L'uomo vuole occuparsi della piccola che continua a piangere spaventata e così dà un nome di fantasia all'agente: Erminio Restidi, residente prima a S. Lorenzo sul Panaro e poi a Trento. Ma quando l'agente gli chiede se sta scherzando, lui ammette subito che quel nome è falso, che lo aveva dato per risolvere la questione e potersi occupare della piccola. Poi consegna i documenti suoi e della moglie pur di chiudere la faccenda e dedicare alla bambina.
Morale, a carico dell'uomo scatta una denuncia penale per «false dichiarazioni sulla propria identità».
Il 5 settembre, il giorno dopo l'accaduto, Tommaso Dalpez scrive una lunga email al sindaco Mosaner raccontando la sua versione dei fatti e il giorno seguente ancora (il 6 settembre) il sindaco gli risponde dicendo che quella settimana non è in città, che ha «girato l'email alla segreteria del Comune e al comando della Polizia Locale» e lo ringrazia per avergli segnalato «un simile atteggiamento, non consono per chi indossa un'uniforme».
Nero su bianco, firmato Adalberto Mosaner, sindaco di Riva del Garda.
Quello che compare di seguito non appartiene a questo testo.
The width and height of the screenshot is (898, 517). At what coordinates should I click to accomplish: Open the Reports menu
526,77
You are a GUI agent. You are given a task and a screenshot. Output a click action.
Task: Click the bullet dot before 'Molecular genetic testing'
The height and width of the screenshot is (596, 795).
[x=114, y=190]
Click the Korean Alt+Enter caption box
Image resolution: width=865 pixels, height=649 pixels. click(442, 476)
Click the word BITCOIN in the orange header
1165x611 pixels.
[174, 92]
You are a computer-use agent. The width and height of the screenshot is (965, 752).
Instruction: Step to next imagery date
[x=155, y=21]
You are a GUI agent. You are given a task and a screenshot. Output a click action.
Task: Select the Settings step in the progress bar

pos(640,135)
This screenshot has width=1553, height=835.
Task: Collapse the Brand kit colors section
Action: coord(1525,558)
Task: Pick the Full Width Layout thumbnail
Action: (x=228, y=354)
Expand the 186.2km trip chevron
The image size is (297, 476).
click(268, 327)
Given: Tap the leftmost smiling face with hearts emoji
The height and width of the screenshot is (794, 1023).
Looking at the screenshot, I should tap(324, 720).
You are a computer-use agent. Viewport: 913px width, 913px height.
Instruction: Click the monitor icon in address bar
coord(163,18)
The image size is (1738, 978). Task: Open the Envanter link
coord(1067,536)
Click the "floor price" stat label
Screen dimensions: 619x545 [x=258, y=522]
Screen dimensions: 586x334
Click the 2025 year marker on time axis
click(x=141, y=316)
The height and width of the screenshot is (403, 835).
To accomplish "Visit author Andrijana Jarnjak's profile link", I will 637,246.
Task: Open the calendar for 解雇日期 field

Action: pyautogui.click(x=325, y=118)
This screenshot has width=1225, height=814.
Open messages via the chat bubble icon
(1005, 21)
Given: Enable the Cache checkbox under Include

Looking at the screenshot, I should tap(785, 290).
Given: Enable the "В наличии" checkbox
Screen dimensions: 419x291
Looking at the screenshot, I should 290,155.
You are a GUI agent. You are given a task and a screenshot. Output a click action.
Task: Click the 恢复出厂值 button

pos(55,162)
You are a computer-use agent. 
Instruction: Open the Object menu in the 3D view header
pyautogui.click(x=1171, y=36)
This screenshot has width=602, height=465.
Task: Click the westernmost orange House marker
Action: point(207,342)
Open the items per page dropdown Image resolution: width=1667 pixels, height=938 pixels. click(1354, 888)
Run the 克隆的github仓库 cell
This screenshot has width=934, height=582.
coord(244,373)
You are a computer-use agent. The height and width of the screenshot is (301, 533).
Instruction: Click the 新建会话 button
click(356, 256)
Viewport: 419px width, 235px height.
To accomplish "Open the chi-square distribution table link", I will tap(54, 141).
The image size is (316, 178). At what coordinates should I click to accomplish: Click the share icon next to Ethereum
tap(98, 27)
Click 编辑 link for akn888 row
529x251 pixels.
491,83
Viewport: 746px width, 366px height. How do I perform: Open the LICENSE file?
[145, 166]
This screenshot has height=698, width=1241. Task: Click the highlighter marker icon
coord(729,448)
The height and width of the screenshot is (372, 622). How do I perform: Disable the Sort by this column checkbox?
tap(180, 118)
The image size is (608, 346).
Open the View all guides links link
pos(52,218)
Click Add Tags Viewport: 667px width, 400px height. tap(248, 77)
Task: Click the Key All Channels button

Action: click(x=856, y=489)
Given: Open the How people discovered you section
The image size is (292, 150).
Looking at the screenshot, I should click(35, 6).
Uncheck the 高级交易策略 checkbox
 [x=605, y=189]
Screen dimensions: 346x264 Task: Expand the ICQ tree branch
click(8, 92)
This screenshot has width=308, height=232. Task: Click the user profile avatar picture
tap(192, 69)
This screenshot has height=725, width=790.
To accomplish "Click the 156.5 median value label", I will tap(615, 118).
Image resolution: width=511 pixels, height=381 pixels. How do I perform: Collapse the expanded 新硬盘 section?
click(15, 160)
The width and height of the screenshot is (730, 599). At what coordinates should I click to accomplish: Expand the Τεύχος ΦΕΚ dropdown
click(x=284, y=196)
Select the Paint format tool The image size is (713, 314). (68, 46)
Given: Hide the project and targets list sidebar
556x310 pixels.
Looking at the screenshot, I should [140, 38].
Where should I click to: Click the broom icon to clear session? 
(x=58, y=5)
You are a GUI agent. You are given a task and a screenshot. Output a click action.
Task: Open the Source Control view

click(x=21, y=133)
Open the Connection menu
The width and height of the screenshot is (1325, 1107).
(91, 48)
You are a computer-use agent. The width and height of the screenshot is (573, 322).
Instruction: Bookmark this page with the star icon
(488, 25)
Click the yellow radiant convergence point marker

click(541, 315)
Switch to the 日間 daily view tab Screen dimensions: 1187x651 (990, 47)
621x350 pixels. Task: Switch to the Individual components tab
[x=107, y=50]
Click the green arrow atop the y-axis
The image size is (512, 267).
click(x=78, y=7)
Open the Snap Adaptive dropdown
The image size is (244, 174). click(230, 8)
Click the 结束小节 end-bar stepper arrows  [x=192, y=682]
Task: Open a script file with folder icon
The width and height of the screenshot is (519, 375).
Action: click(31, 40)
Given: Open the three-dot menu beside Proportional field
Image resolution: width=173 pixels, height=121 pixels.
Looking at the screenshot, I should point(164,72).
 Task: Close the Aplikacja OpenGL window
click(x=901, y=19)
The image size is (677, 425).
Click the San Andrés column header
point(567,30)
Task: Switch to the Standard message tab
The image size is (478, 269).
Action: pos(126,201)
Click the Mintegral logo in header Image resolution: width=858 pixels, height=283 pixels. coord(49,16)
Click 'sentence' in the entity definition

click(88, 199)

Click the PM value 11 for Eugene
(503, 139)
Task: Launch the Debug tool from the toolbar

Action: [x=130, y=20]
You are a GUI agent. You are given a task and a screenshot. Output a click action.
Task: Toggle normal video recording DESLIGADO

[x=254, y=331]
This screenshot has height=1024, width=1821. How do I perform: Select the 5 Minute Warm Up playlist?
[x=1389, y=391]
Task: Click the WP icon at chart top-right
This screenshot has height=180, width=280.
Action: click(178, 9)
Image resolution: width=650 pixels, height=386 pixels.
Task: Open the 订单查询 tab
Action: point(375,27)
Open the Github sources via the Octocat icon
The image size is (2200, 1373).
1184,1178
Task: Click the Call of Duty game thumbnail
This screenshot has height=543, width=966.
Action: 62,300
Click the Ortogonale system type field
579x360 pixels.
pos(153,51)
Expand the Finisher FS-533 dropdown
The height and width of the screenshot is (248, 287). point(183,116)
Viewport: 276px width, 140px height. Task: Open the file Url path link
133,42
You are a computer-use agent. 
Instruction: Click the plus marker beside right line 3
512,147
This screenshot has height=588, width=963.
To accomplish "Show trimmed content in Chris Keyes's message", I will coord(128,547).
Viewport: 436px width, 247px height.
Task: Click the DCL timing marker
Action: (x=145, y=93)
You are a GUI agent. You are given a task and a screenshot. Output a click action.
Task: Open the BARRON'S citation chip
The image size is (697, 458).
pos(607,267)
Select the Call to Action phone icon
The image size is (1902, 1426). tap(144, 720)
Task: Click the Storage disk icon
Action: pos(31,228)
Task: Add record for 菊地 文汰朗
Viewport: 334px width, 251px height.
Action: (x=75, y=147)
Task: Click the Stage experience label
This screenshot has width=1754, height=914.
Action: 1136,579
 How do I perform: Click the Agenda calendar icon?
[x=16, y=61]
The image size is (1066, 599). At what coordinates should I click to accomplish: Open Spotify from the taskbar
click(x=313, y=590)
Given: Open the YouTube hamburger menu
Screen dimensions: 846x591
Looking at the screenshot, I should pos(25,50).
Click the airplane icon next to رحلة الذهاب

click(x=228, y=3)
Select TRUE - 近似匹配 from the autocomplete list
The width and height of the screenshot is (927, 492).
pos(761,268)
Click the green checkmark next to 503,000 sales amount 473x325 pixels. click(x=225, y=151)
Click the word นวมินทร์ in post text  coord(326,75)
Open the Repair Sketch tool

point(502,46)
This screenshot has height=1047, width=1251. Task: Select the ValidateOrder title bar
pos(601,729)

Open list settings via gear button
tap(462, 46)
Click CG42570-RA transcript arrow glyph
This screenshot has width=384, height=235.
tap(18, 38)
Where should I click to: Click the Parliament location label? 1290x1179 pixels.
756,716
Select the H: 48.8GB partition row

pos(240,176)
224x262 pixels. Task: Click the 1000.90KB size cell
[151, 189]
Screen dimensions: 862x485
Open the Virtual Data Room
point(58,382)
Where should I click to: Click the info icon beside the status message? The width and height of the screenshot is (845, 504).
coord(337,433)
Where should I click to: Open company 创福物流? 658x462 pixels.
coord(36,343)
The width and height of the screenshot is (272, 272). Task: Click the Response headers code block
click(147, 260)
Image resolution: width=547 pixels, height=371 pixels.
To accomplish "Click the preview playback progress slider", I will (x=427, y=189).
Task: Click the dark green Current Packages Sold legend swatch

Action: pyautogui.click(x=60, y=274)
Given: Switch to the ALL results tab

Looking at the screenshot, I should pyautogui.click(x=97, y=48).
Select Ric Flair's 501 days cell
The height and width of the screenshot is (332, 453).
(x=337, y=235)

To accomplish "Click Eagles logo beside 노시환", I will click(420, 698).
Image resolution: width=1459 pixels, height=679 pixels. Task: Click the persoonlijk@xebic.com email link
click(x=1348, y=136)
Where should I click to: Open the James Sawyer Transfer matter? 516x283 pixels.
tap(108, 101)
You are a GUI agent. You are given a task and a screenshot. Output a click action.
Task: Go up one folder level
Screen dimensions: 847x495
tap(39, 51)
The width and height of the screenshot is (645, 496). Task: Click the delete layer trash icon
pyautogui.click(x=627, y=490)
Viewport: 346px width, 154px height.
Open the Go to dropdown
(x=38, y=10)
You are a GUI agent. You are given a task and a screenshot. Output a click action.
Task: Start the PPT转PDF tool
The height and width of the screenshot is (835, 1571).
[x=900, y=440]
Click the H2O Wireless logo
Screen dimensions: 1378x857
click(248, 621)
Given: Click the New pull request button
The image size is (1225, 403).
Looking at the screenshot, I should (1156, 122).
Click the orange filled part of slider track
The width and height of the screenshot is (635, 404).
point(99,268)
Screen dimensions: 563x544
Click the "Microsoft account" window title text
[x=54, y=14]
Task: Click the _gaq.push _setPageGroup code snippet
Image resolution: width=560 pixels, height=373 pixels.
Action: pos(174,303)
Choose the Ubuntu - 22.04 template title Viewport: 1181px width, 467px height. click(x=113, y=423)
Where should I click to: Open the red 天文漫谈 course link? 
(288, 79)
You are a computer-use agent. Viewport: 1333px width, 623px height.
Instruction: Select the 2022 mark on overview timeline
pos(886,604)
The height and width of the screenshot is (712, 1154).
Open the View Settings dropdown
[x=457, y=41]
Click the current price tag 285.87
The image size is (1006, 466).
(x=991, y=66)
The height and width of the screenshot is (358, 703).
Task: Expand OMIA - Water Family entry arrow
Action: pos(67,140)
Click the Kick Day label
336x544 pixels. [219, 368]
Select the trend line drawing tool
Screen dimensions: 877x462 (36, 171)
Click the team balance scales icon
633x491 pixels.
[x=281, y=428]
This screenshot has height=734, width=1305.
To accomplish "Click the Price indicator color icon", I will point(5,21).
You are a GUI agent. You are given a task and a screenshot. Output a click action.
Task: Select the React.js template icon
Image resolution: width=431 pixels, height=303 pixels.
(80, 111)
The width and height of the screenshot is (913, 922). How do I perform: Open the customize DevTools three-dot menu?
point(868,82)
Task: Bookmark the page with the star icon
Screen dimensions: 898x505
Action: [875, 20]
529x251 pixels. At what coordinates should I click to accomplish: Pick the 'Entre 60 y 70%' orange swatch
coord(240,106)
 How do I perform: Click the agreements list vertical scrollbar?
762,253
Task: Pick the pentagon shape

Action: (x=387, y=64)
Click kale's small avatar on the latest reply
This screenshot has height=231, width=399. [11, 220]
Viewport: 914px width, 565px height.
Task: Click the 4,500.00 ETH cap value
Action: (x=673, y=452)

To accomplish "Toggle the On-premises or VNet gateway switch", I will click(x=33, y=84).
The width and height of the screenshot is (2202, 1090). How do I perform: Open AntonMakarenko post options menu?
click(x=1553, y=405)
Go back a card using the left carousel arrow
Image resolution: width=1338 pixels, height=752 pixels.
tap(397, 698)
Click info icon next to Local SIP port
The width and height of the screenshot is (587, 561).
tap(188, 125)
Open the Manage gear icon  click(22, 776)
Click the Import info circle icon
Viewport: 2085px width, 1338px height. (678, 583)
Ma quello stesso giorno, il 6 settembre 2016, ecco scattare la denuncia penale che ha portato alla successiva richiesta di rinvio a giudizio da parte del pm Fabrizio De Angelis. Ma nel fascicolo delle indagini, osserva la difesa, dell'email inviata da Dalpez al sindaco e della risposta del primo cittadino non c'è traccia.